Le dépôt des offres de reprise des divers actifs de Brandt s’est conclu le 29 janvier. Pour l’instant, les seuls intéressés à être sortis du bois sont la start-up EverEver et le groupe Metavisio. La jeune pousse est intéressée par l’outillage industriel du site de Brandt à Vendôme (Loir-et-Cher), et non le site en lui-même, tandis que Metavisio souhaite reprendre le site près d’Orléans (Loiret). Des doutes demeurent sur leurs capacités.
Ça sent le roussi pour Brandt. Suite à sa liquidation judiciaire le 11 décembre, un appel d’offres pour la reprise de ses différents actifs (sites industriels, marques, matériel, brevets…) a été émis, et s’est terminé le 29 janvier au soir. Seuls deux candidats repreneurs ont rendu leurs offres de reprise publiques : l’entreprise Metavisio-Thomson Computing et la start-up EverEver.
Des doutes sur l’offre de Metavisio
L’offre du premier, qui vise à reprendre le site de Saint-Jean de la Ruelle, à côté d’Orléans (Loiret), et l’embauche de 150 salariés (sur 350) pour y produire de l’électroménager et d’autres produits électroniques, a été présentée le 24 décembre 2025. Cette offre a bénéficié dans un premier temps d’un soutien important du maire d’Orléans, Serge Grouard… mais pas de la part de la Région Centre-Val de Loire, ni du ministère de l’Industrie, qui planchaient alors activement sur des solutions pour sauver Brandt, quelques semaines avant sa mise en liquidation judiciaire.
Cependant, comme l’a révélé la République du Centre, Le patron de Metavisio Stéphan Français est accusé par certains actionnaires d’avoir fait plonger la valeur du groupe en bourse en ayant fait entrer des fonds d’investissements controversés à son capital et d’avoir diffusé des informations trompeuses sur sa santé financière. Ces actionnaires affirment, de plus, que le groupe a enregistré l’an passé un exercice déficitaire, et doutent des capacités financières de Stéphan Français à relancer Brandt. Depuis ces révélations, la mairie d’Orléans ne pipe mot au sujet du dirigeant.
Intérêt pour le matériel de production
L’autre repreneur potentiel, EverEver, est lui intéressé par un actif bien précis : l’outillage industriel du site de production de Vendôme (Loir-et-Cher), et non pas le site lui-même ni ses anciens salariés, ni les marques de Brandt, contrairement à ce qu’ont rapporté certains médias. «Nous ne sommes pas suffisamment dimensionnées pour reprendre un grand groupe, nous essayons de reprendre l’outillage industriel pour produire uniquement des plaques de cuisson, qui sont moins complexes à fabriquer que les fours, que nous ne commencerions pas avant 2028, confie Martin Hacpille, fondateur et dirigeant de la start-up, à L’Usine Nouvelle. Nous sommes dans une logique de diminution des coûts et nous voudrions démarrer sur une surface beaucoup plus petite.»

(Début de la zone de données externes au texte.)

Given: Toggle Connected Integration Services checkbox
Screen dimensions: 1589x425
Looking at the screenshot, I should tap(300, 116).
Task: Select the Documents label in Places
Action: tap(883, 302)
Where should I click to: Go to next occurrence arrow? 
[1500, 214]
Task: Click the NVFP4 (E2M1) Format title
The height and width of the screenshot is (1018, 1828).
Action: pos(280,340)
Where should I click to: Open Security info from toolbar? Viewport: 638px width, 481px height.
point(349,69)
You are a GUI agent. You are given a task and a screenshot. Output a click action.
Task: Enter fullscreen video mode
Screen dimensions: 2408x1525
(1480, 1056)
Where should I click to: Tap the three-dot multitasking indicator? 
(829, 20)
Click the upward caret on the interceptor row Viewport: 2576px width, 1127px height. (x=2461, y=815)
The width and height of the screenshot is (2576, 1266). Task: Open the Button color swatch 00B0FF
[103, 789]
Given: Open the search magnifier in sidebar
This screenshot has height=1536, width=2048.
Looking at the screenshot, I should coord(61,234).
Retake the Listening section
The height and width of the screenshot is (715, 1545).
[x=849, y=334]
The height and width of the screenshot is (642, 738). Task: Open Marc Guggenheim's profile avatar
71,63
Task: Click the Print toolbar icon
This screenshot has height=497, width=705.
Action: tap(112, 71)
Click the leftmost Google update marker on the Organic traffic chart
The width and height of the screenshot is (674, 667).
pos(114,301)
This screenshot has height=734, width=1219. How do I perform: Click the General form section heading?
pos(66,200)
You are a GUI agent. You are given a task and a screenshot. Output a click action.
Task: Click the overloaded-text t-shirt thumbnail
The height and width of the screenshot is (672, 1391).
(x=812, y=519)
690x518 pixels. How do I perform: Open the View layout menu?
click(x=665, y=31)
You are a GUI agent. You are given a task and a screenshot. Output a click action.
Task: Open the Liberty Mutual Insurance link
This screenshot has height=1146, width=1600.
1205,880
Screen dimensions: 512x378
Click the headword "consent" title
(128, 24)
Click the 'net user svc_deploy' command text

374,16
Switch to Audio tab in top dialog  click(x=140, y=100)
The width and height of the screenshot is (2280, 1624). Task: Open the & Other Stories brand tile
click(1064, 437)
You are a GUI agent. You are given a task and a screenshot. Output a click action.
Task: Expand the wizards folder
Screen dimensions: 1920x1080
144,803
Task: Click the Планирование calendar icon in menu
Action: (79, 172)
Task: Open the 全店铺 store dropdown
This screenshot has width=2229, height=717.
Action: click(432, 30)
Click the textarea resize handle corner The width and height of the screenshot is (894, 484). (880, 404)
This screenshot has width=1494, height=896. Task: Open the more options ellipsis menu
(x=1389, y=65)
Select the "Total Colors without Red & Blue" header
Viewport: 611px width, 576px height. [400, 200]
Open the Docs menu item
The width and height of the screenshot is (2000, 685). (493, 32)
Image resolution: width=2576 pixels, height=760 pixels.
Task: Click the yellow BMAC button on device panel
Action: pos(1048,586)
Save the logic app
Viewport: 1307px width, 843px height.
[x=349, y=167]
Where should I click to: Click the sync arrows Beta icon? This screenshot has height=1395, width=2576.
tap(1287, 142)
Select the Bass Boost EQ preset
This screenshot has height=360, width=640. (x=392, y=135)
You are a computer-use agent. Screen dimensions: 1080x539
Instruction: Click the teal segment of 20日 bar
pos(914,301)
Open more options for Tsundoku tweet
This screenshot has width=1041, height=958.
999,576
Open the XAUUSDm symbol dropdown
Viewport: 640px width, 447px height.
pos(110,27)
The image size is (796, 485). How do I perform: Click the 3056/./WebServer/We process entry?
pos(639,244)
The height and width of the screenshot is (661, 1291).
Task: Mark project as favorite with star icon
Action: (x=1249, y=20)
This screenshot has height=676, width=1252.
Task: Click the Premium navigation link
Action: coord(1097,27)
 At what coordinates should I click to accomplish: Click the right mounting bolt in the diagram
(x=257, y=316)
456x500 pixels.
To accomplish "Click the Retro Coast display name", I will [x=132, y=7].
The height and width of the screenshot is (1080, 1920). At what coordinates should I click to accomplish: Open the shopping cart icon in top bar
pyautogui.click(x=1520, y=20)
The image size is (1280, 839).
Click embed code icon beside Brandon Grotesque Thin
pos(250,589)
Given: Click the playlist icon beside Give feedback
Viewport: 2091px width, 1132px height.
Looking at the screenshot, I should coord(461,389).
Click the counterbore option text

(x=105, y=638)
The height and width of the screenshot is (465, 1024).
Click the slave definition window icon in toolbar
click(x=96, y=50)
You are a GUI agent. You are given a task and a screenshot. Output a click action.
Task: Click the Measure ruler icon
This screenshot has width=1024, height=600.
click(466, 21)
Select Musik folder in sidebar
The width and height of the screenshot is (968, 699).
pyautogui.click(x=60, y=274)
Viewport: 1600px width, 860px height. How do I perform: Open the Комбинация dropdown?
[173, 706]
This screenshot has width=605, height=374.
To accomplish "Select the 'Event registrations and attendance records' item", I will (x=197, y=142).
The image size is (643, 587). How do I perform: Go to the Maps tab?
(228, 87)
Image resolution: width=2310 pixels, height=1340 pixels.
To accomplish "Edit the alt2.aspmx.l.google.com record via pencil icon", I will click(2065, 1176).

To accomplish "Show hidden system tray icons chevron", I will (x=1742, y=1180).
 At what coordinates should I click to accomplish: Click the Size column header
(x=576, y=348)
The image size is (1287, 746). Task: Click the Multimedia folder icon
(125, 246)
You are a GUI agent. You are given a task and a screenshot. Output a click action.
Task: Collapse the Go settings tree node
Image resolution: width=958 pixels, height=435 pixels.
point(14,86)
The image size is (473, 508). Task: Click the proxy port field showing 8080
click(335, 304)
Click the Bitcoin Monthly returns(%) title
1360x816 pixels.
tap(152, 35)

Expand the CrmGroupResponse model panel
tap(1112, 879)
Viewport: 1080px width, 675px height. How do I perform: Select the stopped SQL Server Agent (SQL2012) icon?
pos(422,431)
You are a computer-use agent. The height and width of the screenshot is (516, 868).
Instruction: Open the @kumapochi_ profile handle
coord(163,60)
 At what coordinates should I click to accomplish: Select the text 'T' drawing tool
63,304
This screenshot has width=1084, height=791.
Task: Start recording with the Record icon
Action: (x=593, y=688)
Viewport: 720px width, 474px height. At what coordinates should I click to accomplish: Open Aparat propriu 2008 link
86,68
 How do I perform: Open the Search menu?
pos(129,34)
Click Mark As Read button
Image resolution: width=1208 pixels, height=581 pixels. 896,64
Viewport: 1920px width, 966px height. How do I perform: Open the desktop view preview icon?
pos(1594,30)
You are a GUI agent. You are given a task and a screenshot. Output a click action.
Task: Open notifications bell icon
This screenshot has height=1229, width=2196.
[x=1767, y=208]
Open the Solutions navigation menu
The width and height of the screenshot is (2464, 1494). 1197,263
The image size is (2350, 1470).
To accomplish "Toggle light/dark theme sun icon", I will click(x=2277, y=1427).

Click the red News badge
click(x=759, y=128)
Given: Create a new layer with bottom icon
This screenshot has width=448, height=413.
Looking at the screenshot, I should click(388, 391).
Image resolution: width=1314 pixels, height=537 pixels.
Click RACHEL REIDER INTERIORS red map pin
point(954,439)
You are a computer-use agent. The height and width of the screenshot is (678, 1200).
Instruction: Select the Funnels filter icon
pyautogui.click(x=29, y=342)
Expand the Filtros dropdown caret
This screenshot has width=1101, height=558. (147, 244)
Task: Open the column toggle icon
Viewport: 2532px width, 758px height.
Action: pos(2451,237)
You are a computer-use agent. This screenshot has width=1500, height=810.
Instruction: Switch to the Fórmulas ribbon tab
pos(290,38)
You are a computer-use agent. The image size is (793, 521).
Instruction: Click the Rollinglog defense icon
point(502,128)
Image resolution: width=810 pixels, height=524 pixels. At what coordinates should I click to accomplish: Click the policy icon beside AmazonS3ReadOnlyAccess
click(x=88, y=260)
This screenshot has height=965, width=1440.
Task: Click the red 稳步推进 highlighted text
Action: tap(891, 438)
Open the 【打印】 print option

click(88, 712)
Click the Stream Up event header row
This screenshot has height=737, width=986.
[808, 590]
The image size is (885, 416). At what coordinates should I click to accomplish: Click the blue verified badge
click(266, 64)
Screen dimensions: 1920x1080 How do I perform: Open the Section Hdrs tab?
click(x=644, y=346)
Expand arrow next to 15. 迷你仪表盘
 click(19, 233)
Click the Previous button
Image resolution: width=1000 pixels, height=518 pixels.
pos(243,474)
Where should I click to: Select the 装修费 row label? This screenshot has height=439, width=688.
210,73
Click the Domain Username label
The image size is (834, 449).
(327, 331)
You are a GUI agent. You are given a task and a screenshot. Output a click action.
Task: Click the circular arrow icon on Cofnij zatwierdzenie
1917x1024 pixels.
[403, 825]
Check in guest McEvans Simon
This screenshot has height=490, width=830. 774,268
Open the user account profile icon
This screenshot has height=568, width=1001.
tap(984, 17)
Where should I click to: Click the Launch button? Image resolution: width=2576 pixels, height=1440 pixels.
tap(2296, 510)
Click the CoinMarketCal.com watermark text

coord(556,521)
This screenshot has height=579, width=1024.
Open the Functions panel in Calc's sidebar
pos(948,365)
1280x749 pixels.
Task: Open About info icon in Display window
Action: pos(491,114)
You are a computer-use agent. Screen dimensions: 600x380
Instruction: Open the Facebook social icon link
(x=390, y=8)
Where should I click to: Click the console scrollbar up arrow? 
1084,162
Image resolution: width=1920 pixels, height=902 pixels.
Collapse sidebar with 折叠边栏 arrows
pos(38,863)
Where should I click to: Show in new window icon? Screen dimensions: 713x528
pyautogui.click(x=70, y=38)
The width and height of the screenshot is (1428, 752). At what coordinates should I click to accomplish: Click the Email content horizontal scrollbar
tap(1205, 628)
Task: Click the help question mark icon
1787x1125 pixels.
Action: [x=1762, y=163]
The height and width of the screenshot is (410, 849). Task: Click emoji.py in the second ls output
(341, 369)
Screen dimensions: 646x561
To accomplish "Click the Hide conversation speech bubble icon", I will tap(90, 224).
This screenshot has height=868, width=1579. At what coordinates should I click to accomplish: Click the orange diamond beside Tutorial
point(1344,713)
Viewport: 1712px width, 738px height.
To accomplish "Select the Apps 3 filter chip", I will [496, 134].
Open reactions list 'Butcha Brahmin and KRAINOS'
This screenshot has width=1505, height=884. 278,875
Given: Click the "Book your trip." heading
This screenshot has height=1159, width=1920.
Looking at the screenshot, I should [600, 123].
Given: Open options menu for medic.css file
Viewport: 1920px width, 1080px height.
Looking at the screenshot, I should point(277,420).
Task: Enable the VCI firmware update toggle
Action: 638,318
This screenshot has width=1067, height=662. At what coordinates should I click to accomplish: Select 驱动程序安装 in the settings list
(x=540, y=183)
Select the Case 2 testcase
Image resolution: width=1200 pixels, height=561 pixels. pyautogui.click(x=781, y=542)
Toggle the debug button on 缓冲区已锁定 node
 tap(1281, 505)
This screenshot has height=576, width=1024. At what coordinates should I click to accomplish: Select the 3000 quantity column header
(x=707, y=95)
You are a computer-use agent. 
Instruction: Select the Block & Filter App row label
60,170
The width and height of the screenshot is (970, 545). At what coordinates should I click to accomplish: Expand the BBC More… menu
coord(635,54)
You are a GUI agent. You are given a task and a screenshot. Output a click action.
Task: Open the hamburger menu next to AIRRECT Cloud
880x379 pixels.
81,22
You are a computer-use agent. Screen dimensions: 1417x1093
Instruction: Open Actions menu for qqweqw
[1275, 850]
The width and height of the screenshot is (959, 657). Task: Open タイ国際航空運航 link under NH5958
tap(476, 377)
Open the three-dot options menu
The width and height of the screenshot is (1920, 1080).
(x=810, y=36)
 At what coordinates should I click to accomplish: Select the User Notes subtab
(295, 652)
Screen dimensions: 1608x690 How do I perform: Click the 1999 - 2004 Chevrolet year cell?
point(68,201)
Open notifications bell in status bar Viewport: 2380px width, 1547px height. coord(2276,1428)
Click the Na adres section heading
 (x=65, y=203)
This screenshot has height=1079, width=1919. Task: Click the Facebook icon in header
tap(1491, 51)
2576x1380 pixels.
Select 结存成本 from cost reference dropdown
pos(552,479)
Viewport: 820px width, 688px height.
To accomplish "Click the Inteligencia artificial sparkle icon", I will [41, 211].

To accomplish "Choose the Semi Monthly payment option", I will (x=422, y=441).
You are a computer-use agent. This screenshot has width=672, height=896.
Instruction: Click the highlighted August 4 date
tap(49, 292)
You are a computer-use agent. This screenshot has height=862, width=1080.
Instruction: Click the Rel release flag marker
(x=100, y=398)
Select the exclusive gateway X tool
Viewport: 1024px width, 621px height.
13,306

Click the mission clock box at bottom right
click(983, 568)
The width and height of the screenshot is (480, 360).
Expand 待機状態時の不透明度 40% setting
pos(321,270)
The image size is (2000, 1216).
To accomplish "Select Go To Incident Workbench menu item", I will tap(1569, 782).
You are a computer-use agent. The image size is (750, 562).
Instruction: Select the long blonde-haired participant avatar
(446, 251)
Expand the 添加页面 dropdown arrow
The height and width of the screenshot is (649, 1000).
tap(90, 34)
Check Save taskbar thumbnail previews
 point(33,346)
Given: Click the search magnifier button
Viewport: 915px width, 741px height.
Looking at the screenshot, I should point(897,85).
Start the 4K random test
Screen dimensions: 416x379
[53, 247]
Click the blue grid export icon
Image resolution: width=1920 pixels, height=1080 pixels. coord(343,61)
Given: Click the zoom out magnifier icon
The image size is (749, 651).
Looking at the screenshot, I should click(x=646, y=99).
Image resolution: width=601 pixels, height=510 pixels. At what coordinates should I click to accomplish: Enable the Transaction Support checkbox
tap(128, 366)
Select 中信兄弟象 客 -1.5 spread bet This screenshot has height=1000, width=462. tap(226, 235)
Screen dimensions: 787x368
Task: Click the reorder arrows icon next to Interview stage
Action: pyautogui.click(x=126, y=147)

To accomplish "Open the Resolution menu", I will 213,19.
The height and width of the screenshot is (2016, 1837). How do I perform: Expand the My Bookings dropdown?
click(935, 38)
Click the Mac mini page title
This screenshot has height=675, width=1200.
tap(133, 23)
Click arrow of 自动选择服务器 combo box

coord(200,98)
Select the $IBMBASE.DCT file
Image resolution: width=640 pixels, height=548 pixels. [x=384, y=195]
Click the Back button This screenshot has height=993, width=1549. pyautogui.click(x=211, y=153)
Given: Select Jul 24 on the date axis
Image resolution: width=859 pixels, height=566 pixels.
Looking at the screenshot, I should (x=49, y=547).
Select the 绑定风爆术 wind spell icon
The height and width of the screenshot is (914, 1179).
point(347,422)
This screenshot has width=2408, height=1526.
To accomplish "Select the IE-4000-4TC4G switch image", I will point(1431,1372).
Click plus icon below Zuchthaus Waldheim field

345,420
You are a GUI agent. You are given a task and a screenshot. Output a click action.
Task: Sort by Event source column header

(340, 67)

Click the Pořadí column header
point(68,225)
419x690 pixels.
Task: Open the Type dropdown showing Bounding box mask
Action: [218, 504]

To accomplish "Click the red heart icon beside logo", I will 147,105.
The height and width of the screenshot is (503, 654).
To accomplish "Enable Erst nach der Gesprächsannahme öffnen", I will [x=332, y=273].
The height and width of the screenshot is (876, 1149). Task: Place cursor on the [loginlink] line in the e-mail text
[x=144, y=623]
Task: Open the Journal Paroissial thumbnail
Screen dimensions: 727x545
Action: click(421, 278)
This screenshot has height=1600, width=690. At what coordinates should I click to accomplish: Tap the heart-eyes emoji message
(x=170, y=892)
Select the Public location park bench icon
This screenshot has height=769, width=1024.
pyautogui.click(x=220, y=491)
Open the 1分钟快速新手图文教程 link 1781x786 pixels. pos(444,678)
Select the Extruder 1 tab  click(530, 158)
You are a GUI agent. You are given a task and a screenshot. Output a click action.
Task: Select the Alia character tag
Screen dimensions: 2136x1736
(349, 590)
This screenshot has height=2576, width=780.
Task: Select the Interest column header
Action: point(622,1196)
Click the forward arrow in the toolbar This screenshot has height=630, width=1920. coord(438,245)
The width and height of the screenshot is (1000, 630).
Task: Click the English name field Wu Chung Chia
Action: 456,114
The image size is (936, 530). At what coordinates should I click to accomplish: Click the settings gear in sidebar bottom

EverEver a d’ores et déjà commencé à explorer les possibilités d’implantation sur un site proche du site de Brandt à Vendôme, et veut atteindre 150 emplois en 2029 sur l’activité cuisson. «Quand nous avons découvert que Brandt était en liquidation, nous nous sommes dits qu’il serait dommage que l’outillage industriel parte aux quatre coins du monde, explique l’ingénieur. Nous avions déjà l’idée de se diversifier dans la cuisson, puis cette fenêtre de tir est apparue et nous avons décidé de la saisir.»
Une levée de fonds actualisée
Toutefois, des doutes persistent sur la capacité de la start-up à relancer cette production. Elle a lancé en novembre 2025 une levée de fonds, encore en cours, d’à peu près deux millions d’euros pour financer l’industrialisation de son lave-vaisselle dit durable et réparable, Albert. Après avoir atteint la barre du million d’euros, et afin de soutenir la relance d’une partie de la production de Brandt, Martin Hacpille souhaite désormais viser 4 millions, afin d’abonder un plan de financement de 14 millions d’euros sur trois ans, dont les contours ne sont pas encore connus.
Le dirigeant, très optimiste, envisage de sortir les premiers modèles de plaques de cuisson «dès 2026» grâce à la structure plus agile de la start-up, pointant que Brandt était «surdimensionné» par rapport à leur production. Il ne s’inquiète pas non plus de l’état morose du marché de l’électroménager, et particulièrement celui de la cuisson, qui était en baisse de 9,6% en valeur en juillet 2025 par rapport à l’année précédente.
Les autres offres de reprise, qui pourraient particulièrement concerner les marques, ne sont pas encore connues. Contacté par L’Usine Nouvelle, le cabinet de mandataires judiciaires en charge du dossier, BTSG, n’a pas souhaité donner des informations sur les offres déposées.